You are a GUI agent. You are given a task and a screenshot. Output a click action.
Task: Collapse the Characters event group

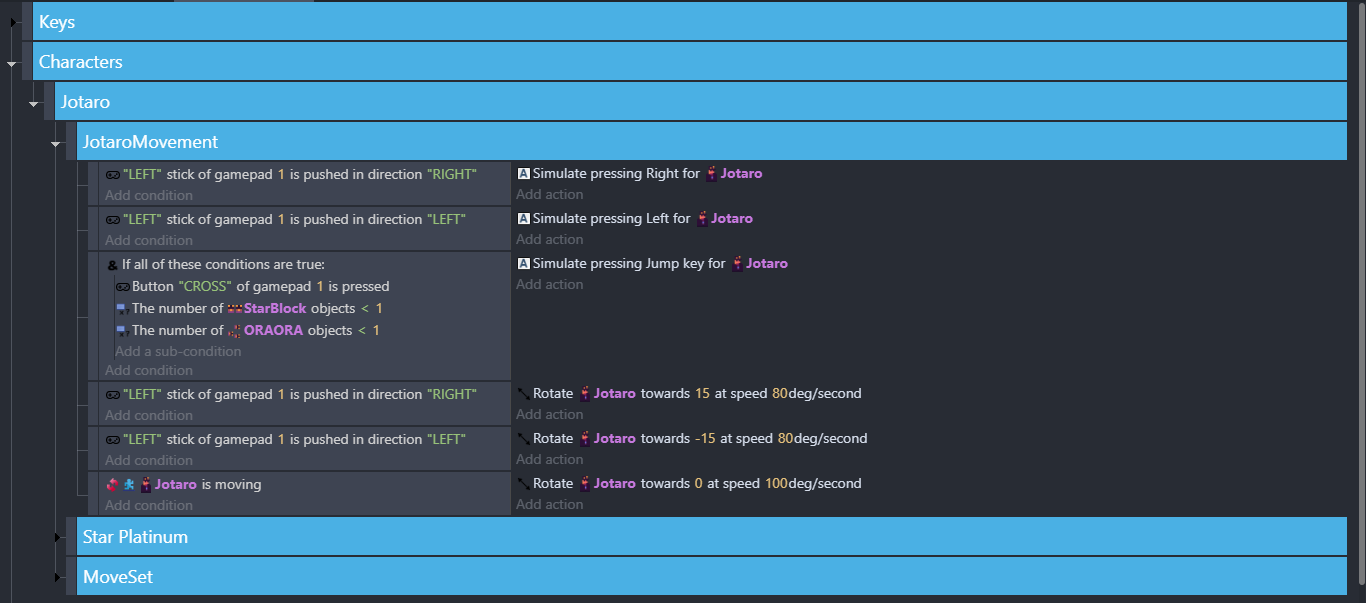[x=13, y=63]
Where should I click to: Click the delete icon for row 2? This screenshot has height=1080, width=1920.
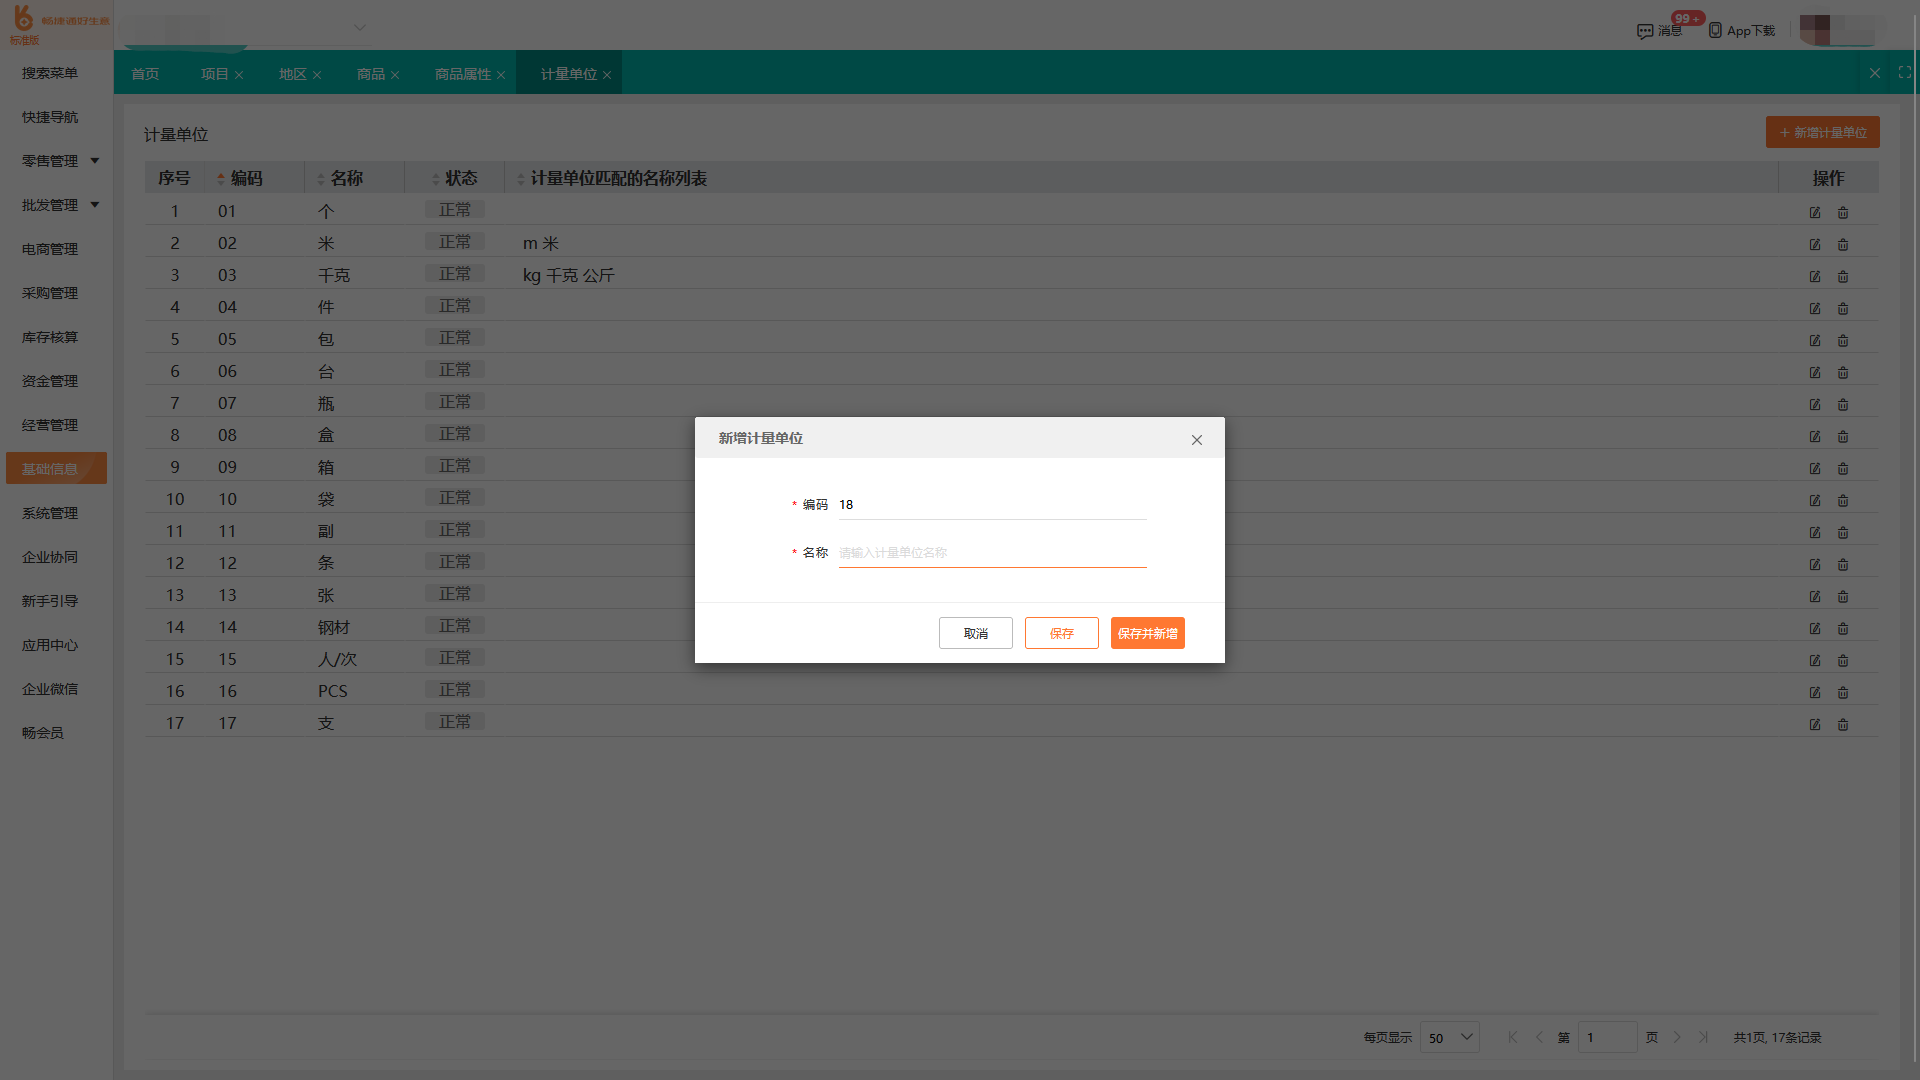point(1844,243)
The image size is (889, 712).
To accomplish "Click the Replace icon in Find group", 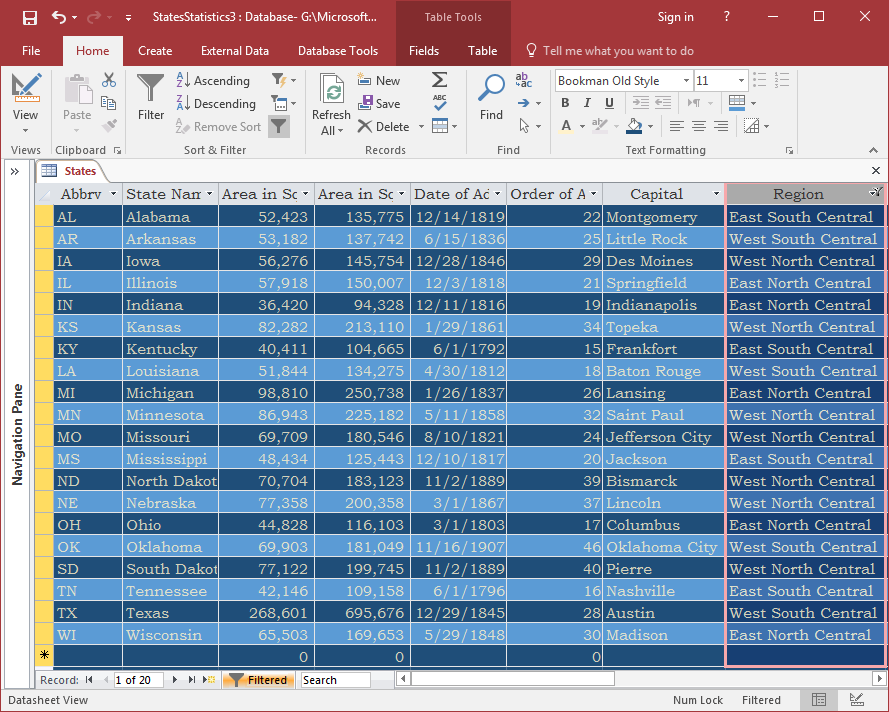I will [523, 80].
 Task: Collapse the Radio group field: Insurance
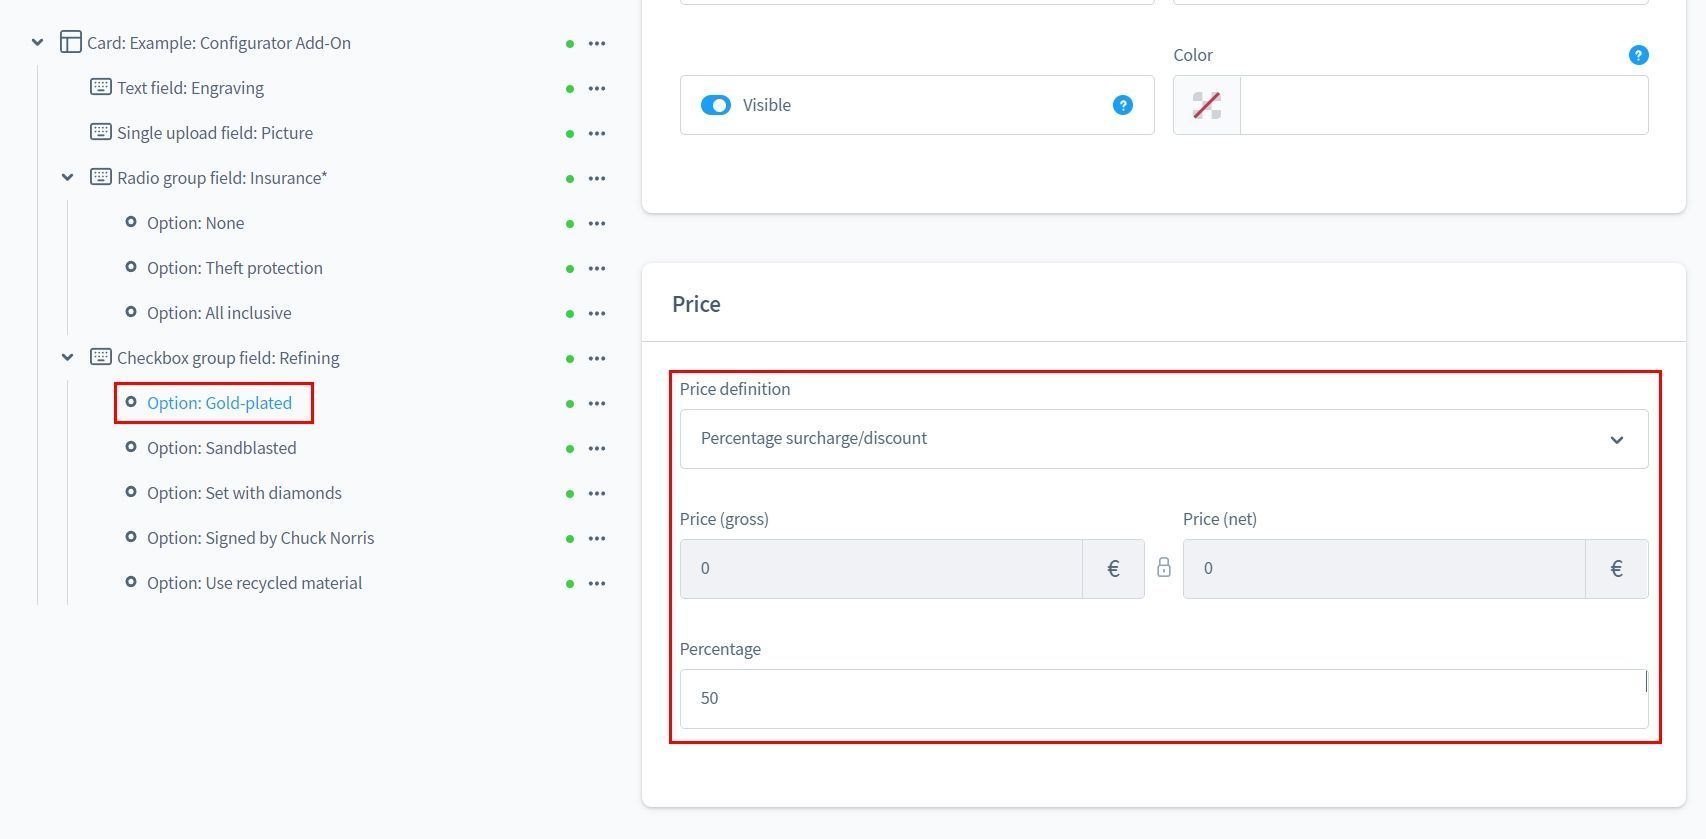pos(67,178)
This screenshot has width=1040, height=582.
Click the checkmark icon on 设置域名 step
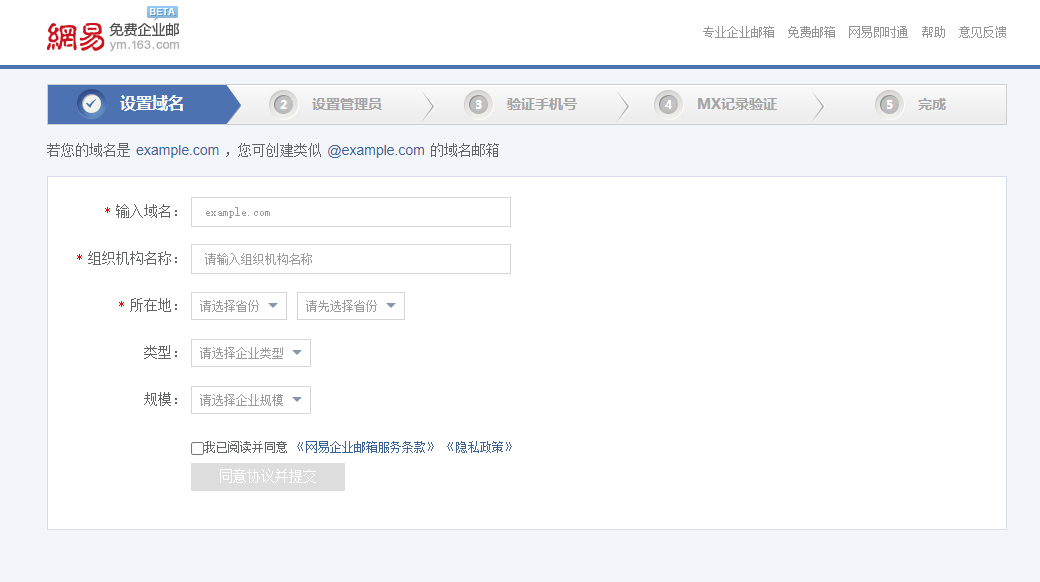(x=91, y=103)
.....
§ DIRECTIONS
Write out again, word for word, only the lines from the one with "Task: Collapse the Radio" through the last line of the material, and omit each picture.

§ RESPONSE TO THIS TASK
 Task: Collapse the Radio group field: Insurance
pos(67,178)
This screenshot has width=1040, height=582.
Click the checkmark icon on 设置域名 step
(x=91, y=103)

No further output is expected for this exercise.